WLS Acid reflux

Understanding acid reflux

If you regularly suffer from acid reflux then you will be used to avoiding acid-forming foods such as tomatoes, fruit juice and onions which trigger the unpleasant symptoms. 

Acid reflux is also known as gastro oesophageal reflux disease (GERD) which occurs when acids travel back up from the stomach into the oesophagus and cause a burning sensation in the chest. 

Contrary to popular beliefs, acid reflux is not caused not by an overproduction of acid in the stomach but by a weak muscle at the bottom of the oesophagus called the lower oesophageal sphincter (LES) which is a valve that allows food to pass into the stomach. Irritation occurs when the LES is weak and does not close immediately after swallowing. Acid flows back up the valve causing pain, inflammation and eventually damaging the oesophagus.

If you are overweight or smoke you are more likely to suffer from acid reflux. Losing weight and making healthy lifestyle changes can cure the disease. Many bariatric surgery patients find the symptoms of acid reflux gets much better as they lose weight. In some cases, especially for gastric sleeve patients, acid reflux can get worse.

Acid reflux and sleeve gastrectomy

A small percentage of gastric sleeve patients will develop acid reflux who did not have any symptoms before having the surgery. You can buy antacids or prescription medications to neutralise stomach acidity and relieve the symptoms.

If you have light symptoms of acid reflux then try including more alkaline foods into your diet. Replacing acid forming foods with items such as cauliflower, kale, asparagus and avocado. Swap milk and dairy for almond milk and soft goats cheese. 

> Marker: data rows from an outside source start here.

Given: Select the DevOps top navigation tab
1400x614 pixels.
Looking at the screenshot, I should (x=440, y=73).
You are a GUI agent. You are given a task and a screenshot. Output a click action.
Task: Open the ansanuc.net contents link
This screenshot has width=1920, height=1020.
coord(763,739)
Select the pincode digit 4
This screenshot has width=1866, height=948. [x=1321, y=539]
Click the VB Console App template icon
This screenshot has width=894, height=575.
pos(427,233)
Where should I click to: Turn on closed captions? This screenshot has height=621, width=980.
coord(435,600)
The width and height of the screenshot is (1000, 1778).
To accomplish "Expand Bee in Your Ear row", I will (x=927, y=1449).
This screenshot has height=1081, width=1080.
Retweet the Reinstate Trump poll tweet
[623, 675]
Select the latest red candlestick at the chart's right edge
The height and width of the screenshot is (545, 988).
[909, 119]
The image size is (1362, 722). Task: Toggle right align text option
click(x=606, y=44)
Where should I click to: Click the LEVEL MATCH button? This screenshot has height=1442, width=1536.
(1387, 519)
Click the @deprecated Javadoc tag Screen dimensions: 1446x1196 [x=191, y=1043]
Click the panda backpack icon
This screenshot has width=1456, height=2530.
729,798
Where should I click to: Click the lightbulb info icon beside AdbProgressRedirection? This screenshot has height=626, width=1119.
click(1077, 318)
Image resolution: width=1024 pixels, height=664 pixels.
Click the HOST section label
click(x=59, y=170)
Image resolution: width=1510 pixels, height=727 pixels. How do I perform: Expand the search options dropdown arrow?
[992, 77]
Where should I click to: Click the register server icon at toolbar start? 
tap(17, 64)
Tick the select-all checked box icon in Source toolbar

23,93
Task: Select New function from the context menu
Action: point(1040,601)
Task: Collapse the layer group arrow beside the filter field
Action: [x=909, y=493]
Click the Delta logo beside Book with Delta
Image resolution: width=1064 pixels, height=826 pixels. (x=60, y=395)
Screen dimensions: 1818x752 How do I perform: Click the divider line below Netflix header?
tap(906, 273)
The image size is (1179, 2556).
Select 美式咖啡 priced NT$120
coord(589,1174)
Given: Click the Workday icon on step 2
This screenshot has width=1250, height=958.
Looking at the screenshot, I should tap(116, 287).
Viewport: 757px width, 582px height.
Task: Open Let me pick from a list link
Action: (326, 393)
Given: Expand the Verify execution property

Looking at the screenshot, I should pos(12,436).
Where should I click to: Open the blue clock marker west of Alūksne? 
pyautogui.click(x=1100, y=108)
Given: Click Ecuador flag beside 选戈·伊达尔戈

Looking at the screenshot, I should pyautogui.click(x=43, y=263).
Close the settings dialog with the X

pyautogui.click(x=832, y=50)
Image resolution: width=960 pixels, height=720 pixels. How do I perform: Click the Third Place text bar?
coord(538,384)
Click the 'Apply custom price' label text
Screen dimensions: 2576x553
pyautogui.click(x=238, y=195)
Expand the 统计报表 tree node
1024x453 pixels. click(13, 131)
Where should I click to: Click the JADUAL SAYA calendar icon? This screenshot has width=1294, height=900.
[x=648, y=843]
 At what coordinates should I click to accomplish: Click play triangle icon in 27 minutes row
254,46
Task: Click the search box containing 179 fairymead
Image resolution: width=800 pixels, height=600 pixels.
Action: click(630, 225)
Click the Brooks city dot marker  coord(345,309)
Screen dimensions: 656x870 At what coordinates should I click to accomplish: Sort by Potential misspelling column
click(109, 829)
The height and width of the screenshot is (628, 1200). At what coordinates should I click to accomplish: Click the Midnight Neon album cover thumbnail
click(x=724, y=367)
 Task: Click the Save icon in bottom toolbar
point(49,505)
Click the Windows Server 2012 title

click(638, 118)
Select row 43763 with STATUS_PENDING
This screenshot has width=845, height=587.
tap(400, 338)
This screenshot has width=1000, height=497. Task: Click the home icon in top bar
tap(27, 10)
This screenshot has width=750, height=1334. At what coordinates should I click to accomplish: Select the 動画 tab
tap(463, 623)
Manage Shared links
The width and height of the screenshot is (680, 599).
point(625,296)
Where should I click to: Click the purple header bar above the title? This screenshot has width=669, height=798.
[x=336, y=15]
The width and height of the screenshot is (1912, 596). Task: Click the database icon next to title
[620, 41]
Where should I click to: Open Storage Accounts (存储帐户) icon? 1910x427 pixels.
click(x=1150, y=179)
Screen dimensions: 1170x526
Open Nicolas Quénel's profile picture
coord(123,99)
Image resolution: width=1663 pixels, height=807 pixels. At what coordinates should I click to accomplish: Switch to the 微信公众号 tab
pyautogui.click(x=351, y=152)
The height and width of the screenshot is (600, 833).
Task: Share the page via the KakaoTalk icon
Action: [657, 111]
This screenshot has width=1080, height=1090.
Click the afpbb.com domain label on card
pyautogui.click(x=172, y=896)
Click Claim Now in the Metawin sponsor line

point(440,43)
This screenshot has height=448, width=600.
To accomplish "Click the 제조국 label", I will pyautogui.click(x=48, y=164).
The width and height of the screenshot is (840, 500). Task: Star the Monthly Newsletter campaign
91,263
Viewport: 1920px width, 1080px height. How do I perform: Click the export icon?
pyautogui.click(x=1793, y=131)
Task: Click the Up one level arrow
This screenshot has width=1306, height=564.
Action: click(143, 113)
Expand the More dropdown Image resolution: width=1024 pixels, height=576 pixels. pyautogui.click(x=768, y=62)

If you are experiencing more severe symptoms of acid reflux you should speak to your GP and surgeon to determine if you are a candidate for revisional surgery. There is the possibility you will need to convert to a gastric bypass.

Symptoms, causes and complications

Heartburn is a symptom of acid reflux that most people will experience at some point in their lifetime. Frequent reflux can lead damage to the lining of the oesophagus; cause a narrowing of the oesophagus known as stricture or even cause cancer.

While some people are born with a weak LES sphincter for others it may weaken over time. A hiatal hernia or weakness in the muscles surrounding the lower oesophagus also contributes to the development of acid reflux.